When computing determinants that depend on a parameter $t\in \Bbb R$, it is often useful to use the fact that \begin{align} \det(V_1(t),\dots,V_n(t))&=\det(V_1(a),\dots,V_n(a))+\\ &\int_a^t\left(\det (V_1'(t),\dots,V_n(t))+\dots+\det(V_1(t),\dots,V_n'(t))\right)\,dt \end{align} I was wondering if this could lead to results that wouldn't be valid in another field $\Bbb K\not = \Bbb R$ where $V_1(t),\dots,V_n(t)$ and the final result can be given a similar meaning for $t\in \Bbb K$ (even though some steps of the proof could have no meaning in $\Bbb K$).
On the one hand, you will always be able to compute the determinant and I can't see why the you wouldn't be able to prove that those two expressions that should be equal are. But on the other hand, I can't see how you can algorithmically transform a proof using derivatives into a proof that doesn't use it...
I'm pretty sure that since you can define the derivative of a polynomial in an algebraic way, if $V_1,\dots,V_n$ are polynomials, you'll probably be able to use the proof with derivatives even though you wouldn't justify each step the same way.
I'm hoping for
Either a proof that no matter how you find your formula for the determinant for $t\in \Bbb R$, as long as the first and last formula make sense for $t\in\Bbb K$, the formula will be true
Or a counterexample.
My intuition tells me there should be some way to "divide by zero" in the proof by taking $\Bbb K$ with a finite characteristic to find a counterexample but I didn't find it...

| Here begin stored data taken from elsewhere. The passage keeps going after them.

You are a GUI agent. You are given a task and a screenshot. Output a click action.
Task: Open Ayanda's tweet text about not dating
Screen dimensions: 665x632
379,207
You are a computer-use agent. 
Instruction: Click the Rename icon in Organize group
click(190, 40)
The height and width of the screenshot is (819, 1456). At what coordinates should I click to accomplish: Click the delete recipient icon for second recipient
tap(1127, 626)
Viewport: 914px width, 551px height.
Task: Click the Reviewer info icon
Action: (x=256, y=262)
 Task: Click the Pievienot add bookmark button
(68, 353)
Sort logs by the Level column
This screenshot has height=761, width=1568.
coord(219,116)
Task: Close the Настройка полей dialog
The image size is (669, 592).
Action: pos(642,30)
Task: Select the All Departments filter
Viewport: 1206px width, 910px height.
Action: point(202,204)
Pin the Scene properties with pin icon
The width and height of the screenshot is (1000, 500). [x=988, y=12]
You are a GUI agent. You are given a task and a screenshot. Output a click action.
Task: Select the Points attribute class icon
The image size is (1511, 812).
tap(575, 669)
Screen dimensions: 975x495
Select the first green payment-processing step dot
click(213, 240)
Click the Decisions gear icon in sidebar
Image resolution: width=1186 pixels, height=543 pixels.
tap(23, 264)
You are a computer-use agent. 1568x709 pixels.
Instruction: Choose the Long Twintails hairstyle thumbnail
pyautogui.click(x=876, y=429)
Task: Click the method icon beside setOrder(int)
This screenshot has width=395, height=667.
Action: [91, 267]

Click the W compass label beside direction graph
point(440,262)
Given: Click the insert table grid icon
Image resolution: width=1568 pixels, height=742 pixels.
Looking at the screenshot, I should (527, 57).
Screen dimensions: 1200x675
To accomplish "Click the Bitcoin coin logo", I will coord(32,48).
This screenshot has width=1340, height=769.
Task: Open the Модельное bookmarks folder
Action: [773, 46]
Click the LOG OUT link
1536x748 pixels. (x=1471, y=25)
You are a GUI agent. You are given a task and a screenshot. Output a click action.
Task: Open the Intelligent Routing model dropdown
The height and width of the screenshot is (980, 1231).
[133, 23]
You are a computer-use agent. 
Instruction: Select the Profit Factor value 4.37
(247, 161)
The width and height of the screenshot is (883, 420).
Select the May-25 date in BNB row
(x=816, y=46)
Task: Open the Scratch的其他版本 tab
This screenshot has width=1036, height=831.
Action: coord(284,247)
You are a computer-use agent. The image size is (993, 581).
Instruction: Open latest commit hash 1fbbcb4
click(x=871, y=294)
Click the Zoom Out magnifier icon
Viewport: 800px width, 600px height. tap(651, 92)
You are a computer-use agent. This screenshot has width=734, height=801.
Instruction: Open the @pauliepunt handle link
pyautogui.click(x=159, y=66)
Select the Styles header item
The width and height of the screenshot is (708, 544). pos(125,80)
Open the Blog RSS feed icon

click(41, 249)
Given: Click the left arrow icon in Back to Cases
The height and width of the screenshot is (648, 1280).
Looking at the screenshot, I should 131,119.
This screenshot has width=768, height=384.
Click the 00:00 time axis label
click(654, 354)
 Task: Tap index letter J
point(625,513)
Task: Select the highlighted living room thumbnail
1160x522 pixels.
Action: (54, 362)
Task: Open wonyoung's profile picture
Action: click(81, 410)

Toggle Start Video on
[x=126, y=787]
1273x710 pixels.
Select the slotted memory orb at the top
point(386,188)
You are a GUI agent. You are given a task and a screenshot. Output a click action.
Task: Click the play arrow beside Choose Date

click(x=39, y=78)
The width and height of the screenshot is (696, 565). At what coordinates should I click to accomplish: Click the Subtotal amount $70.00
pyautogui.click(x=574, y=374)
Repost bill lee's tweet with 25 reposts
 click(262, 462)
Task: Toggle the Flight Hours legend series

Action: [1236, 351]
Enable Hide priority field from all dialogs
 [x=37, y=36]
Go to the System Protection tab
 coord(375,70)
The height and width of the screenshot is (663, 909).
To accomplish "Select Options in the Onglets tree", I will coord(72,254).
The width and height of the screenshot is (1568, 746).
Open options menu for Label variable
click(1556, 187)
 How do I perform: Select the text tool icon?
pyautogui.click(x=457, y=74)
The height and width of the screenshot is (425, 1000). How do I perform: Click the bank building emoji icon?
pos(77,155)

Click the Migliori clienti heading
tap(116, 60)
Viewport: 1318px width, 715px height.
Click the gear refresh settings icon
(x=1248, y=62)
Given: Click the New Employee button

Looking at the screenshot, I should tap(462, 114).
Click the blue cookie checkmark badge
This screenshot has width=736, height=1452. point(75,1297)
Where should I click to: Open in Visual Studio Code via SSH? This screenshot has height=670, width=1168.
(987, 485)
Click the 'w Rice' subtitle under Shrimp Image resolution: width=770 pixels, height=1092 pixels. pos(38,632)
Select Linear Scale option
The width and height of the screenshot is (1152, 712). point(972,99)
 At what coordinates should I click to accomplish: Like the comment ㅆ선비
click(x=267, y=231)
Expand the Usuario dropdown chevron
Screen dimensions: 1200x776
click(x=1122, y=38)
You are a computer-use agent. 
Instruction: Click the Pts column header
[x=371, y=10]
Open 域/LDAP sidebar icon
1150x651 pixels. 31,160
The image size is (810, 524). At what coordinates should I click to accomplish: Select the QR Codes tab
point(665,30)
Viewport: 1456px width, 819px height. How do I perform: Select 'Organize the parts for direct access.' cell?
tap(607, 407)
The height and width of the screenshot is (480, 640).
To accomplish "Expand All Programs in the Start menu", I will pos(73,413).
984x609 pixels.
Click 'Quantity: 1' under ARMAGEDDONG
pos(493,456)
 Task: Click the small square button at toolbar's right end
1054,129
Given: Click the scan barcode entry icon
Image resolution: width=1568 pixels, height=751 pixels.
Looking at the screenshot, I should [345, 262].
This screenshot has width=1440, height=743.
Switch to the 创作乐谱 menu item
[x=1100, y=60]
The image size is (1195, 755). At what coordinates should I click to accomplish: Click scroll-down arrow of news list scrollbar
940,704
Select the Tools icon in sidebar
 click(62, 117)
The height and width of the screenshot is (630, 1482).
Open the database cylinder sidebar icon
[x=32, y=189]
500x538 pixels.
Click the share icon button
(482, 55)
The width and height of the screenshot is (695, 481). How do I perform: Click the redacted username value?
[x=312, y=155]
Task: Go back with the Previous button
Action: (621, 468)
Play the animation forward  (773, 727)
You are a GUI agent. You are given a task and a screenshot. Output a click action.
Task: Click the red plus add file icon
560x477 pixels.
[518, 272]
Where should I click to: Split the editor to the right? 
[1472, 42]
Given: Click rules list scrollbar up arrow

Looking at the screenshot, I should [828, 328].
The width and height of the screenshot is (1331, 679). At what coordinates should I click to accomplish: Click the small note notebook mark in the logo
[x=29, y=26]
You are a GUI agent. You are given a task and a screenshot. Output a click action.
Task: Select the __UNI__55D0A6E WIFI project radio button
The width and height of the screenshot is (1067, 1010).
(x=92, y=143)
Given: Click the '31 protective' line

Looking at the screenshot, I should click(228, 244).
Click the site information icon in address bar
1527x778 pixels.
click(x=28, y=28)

Given a field $\mathbb K$, we can consider the ring of polynomials $\mathbb K[t]$ in one unknown $t$. We have formal derivatives $D\colon \mathbb K[t]\to\mathbb K[t]$, given by $Dt^n=nt^{n-1}$. However, in general we lack formal integration. For $f=\sum_{k\ge 0} a_k t^k$, we would wish to define $I(f)=\; "\!\!\int_0^tf\,\mathrm dt\!"\;=\sum_{k\ge 1}\frac{a_{k-1}}kt^k$. But that may fail because division by $k\in\mathbb N$ may not be defined in nonzero characteristics.
But: Your original formula can in fact be shown with formal derivatives and integrationin $\mathbb Z[a_{11},\ldots,a_{nn},t]$, and then the result is readily transferred to an arbitrary base ring.